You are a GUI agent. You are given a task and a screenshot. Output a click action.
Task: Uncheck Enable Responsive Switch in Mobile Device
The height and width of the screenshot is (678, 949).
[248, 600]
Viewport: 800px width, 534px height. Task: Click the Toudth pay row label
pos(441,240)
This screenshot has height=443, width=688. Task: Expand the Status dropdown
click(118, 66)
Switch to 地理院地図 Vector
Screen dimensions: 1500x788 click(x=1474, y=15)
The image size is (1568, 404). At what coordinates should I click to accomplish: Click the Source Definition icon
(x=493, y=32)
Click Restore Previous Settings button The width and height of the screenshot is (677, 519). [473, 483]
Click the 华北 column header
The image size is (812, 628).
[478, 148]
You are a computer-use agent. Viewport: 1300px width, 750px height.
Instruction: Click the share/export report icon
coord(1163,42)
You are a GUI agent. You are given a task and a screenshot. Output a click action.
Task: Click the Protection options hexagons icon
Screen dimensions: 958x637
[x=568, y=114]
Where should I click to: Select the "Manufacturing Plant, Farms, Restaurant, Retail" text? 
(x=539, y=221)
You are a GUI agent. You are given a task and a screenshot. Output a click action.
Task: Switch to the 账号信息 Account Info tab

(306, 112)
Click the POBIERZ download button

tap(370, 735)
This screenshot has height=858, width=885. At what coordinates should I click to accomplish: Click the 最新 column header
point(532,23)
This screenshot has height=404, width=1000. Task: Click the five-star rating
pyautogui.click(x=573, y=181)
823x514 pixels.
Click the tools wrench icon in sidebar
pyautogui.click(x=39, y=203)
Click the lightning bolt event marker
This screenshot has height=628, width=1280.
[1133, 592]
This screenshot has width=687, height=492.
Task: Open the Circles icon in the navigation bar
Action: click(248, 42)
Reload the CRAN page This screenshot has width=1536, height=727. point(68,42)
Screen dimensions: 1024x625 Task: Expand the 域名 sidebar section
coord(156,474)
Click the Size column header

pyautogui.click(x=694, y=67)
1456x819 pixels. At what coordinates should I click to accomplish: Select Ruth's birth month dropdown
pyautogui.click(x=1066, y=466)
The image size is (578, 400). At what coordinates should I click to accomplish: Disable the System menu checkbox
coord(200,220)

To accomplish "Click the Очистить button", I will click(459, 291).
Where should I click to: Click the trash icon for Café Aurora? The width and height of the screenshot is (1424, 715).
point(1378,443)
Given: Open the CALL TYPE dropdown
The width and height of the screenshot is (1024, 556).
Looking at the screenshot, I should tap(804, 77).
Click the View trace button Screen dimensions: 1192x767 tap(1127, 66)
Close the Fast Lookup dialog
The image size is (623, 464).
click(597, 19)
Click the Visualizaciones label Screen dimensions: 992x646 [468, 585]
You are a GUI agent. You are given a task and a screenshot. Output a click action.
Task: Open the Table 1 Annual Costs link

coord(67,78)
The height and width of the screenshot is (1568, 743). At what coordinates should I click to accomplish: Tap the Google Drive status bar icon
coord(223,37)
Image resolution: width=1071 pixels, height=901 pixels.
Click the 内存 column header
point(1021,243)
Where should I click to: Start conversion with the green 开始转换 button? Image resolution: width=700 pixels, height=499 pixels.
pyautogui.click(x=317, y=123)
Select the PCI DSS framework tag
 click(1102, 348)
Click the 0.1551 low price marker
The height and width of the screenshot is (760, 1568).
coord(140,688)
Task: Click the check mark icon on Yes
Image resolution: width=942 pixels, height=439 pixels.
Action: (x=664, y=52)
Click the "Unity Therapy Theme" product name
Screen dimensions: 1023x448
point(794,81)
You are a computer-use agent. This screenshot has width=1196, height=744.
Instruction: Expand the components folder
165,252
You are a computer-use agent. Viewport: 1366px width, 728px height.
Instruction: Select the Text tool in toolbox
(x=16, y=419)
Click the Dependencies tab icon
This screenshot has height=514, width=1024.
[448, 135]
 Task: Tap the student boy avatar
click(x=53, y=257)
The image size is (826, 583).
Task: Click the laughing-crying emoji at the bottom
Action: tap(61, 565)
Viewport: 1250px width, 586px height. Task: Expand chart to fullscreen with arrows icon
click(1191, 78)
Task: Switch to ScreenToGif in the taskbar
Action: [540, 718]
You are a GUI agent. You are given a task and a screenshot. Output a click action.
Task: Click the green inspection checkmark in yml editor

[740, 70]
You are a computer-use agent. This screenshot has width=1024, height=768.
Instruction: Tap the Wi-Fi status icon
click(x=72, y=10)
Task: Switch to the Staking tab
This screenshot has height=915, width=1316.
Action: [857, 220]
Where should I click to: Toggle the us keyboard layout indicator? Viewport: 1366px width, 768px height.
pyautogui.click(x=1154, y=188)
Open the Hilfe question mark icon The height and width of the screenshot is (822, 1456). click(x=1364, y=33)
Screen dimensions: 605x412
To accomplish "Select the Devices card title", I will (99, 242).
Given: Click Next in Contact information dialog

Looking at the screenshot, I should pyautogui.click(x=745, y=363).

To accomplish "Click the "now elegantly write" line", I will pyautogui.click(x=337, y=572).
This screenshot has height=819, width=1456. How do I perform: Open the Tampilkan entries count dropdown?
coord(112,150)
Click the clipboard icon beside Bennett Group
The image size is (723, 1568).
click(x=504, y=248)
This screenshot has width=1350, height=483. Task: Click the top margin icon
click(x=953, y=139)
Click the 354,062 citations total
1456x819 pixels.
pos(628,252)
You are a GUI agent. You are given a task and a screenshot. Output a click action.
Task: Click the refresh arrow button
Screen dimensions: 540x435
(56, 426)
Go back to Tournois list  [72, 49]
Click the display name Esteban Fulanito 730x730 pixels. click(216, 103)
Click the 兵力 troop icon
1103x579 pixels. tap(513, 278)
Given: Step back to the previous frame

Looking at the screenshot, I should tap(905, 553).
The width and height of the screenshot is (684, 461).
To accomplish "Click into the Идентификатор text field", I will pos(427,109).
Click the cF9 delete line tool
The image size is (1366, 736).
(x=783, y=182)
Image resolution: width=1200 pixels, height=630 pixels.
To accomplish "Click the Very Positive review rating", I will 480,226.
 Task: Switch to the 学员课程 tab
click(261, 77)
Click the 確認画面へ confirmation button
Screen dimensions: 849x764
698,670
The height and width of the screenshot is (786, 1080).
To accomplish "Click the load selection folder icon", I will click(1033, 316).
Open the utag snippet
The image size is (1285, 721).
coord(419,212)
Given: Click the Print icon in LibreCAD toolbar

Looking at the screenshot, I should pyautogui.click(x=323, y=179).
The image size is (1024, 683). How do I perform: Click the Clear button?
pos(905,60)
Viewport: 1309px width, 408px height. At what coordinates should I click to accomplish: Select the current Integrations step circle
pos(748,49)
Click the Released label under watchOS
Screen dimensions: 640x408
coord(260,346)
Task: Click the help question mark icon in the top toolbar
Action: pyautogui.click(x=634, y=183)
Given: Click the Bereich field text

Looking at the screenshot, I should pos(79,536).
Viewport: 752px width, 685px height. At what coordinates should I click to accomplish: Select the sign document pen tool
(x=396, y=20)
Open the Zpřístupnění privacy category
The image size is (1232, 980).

• [Goal of the exercise] Copy out the entries. Leave every line exactly as it is.

• [Exercise response]
You are a GUI agent. You are given a task and a screenshot. Output a click action.
Task: Uncheck Enable Responsive Switch in Mobile Device
The height and width of the screenshot is (678, 949).
[248, 600]
Viewport: 800px width, 534px height. Task: Click the Toudth pay row label
pos(441,240)
This screenshot has height=443, width=688. Task: Expand the Status dropdown
click(118, 66)
Switch to 地理院地図 Vector
Screen dimensions: 1500x788 click(x=1474, y=15)
The image size is (1568, 404). At what coordinates should I click to accomplish: Click the Source Definition icon
(x=493, y=32)
Click Restore Previous Settings button The width and height of the screenshot is (677, 519). [473, 483]
Click the 华北 column header
The image size is (812, 628).
[478, 148]
You are a computer-use agent. Viewport: 1300px width, 750px height.
Instruction: Click the share/export report icon
coord(1163,42)
You are a GUI agent. You are given a task and a screenshot. Output a click action.
Task: Click the Protection options hexagons icon
Screen dimensions: 958x637
[x=568, y=114]
Where should I click to: Select the "Manufacturing Plant, Farms, Restaurant, Retail" text? 
(x=539, y=221)
You are a GUI agent. You are given a task and a screenshot. Output a click action.
Task: Switch to the 账号信息 Account Info tab

(306, 112)
Click the POBIERZ download button

tap(370, 735)
This screenshot has height=858, width=885. At what coordinates should I click to accomplish: Click the 最新 column header
point(532,23)
This screenshot has height=404, width=1000. Task: Click the five-star rating
pyautogui.click(x=573, y=181)
823x514 pixels.
Click the tools wrench icon in sidebar
pyautogui.click(x=39, y=203)
Click the lightning bolt event marker
This screenshot has height=628, width=1280.
[1133, 592]
This screenshot has width=687, height=492.
Task: Open the Circles icon in the navigation bar
Action: click(248, 42)
Reload the CRAN page This screenshot has width=1536, height=727. point(68,42)
Screen dimensions: 1024x625 Task: Expand the 域名 sidebar section
coord(156,474)
Click the Size column header

pyautogui.click(x=694, y=67)
1456x819 pixels. At what coordinates should I click to accomplish: Select Ruth's birth month dropdown
pyautogui.click(x=1066, y=466)
The image size is (578, 400). At what coordinates should I click to accomplish: Disable the System menu checkbox
coord(200,220)

To accomplish "Click the Очистить button", I will click(459, 291).
Where should I click to: Click the trash icon for Café Aurora? The width and height of the screenshot is (1424, 715).
point(1378,443)
Given: Open the CALL TYPE dropdown
The width and height of the screenshot is (1024, 556).
Looking at the screenshot, I should tap(804, 77).
Click the View trace button Screen dimensions: 1192x767 tap(1127, 66)
Close the Fast Lookup dialog
The image size is (623, 464).
click(597, 19)
Click the Visualizaciones label Screen dimensions: 992x646 [468, 585]
You are a GUI agent. You are given a task and a screenshot. Output a click action.
Task: Open the Table 1 Annual Costs link

coord(67,78)
The height and width of the screenshot is (1568, 743). At what coordinates should I click to accomplish: Tap the Google Drive status bar icon
coord(223,37)
Image resolution: width=1071 pixels, height=901 pixels.
Click the 内存 column header
point(1021,243)
Where should I click to: Start conversion with the green 开始转换 button? Image resolution: width=700 pixels, height=499 pixels.
pyautogui.click(x=317, y=123)
Select the PCI DSS framework tag
 click(1102, 348)
Click the 0.1551 low price marker
The height and width of the screenshot is (760, 1568).
coord(140,688)
Task: Click the check mark icon on Yes
Image resolution: width=942 pixels, height=439 pixels.
Action: (x=664, y=52)
Click the "Unity Therapy Theme" product name
Screen dimensions: 1023x448
point(794,81)
You are a computer-use agent. This screenshot has width=1196, height=744.
Instruction: Expand the components folder
165,252
You are a computer-use agent. Viewport: 1366px width, 728px height.
Instruction: Select the Text tool in toolbox
(x=16, y=419)
Click the Dependencies tab icon
This screenshot has height=514, width=1024.
[448, 135]
 Task: Tap the student boy avatar
click(x=53, y=257)
The image size is (826, 583).
Task: Click the laughing-crying emoji at the bottom
Action: tap(61, 565)
Viewport: 1250px width, 586px height. Task: Expand chart to fullscreen with arrows icon
click(1191, 78)
Task: Switch to ScreenToGif in the taskbar
Action: [540, 718]
You are a GUI agent. You are given a task and a screenshot. Output a click action.
Task: Click the green inspection checkmark in yml editor

[740, 70]
You are a computer-use agent. This screenshot has width=1024, height=768.
Instruction: Tap the Wi-Fi status icon
click(x=72, y=10)
Task: Switch to the Staking tab
This screenshot has height=915, width=1316.
Action: [857, 220]
Where should I click to: Toggle the us keyboard layout indicator? Viewport: 1366px width, 768px height.
pyautogui.click(x=1154, y=188)
Open the Hilfe question mark icon The height and width of the screenshot is (822, 1456). click(x=1364, y=33)
Screen dimensions: 605x412
To accomplish "Select the Devices card title", I will (99, 242).
Given: Click Next in Contact information dialog

Looking at the screenshot, I should pyautogui.click(x=745, y=363).

To accomplish "Click the "now elegantly write" line", I will pyautogui.click(x=337, y=572).
This screenshot has height=819, width=1456. How do I perform: Open the Tampilkan entries count dropdown?
coord(112,150)
Click the clipboard icon beside Bennett Group
The image size is (723, 1568).
click(x=504, y=248)
This screenshot has width=1350, height=483. Task: Click the top margin icon
click(x=953, y=139)
Click the 354,062 citations total
1456x819 pixels.
pos(628,252)
You are a GUI agent. You are given a task and a screenshot. Output a click action.
Task: Click the refresh arrow button
Screen dimensions: 540x435
(56, 426)
Go back to Tournois list  [72, 49]
Click the display name Esteban Fulanito 730x730 pixels. click(216, 103)
Click the 兵力 troop icon
1103x579 pixels. tap(513, 278)
Given: Step back to the previous frame

Looking at the screenshot, I should tap(905, 553).
The width and height of the screenshot is (684, 461).
To accomplish "Click into the Идентификатор text field", I will pos(427,109).
Click the cF9 delete line tool
The image size is (1366, 736).
(x=783, y=182)
Image resolution: width=1200 pixels, height=630 pixels.
To accomplish "Click the Very Positive review rating", I will 480,226.
 Task: Switch to the 学员课程 tab
click(261, 77)
Click the 確認画面へ confirmation button
Screen dimensions: 849x764
698,670
The height and width of the screenshot is (786, 1080).
To accomplish "Click the load selection folder icon", I will click(1033, 316).
Open the utag snippet
The image size is (1285, 721).
coord(419,212)
Given: Click the Print icon in LibreCAD toolbar

Looking at the screenshot, I should pyautogui.click(x=323, y=179).
The image size is (1024, 683). How do I perform: Click the Clear button?
pos(905,60)
Viewport: 1309px width, 408px height. At what coordinates should I click to accomplish: Select the current Integrations step circle
pos(748,49)
Click the Released label under watchOS
Screen dimensions: 640x408
coord(260,346)
Task: Click the help question mark icon in the top toolbar
Action: pyautogui.click(x=634, y=183)
Given: Click the Bereich field text

Looking at the screenshot, I should pos(79,536).
Viewport: 752px width, 685px height. At what coordinates should I click to accomplish: Select the sign document pen tool
(x=396, y=20)
Open the Zpřístupnění privacy category
The image size is (1232, 980).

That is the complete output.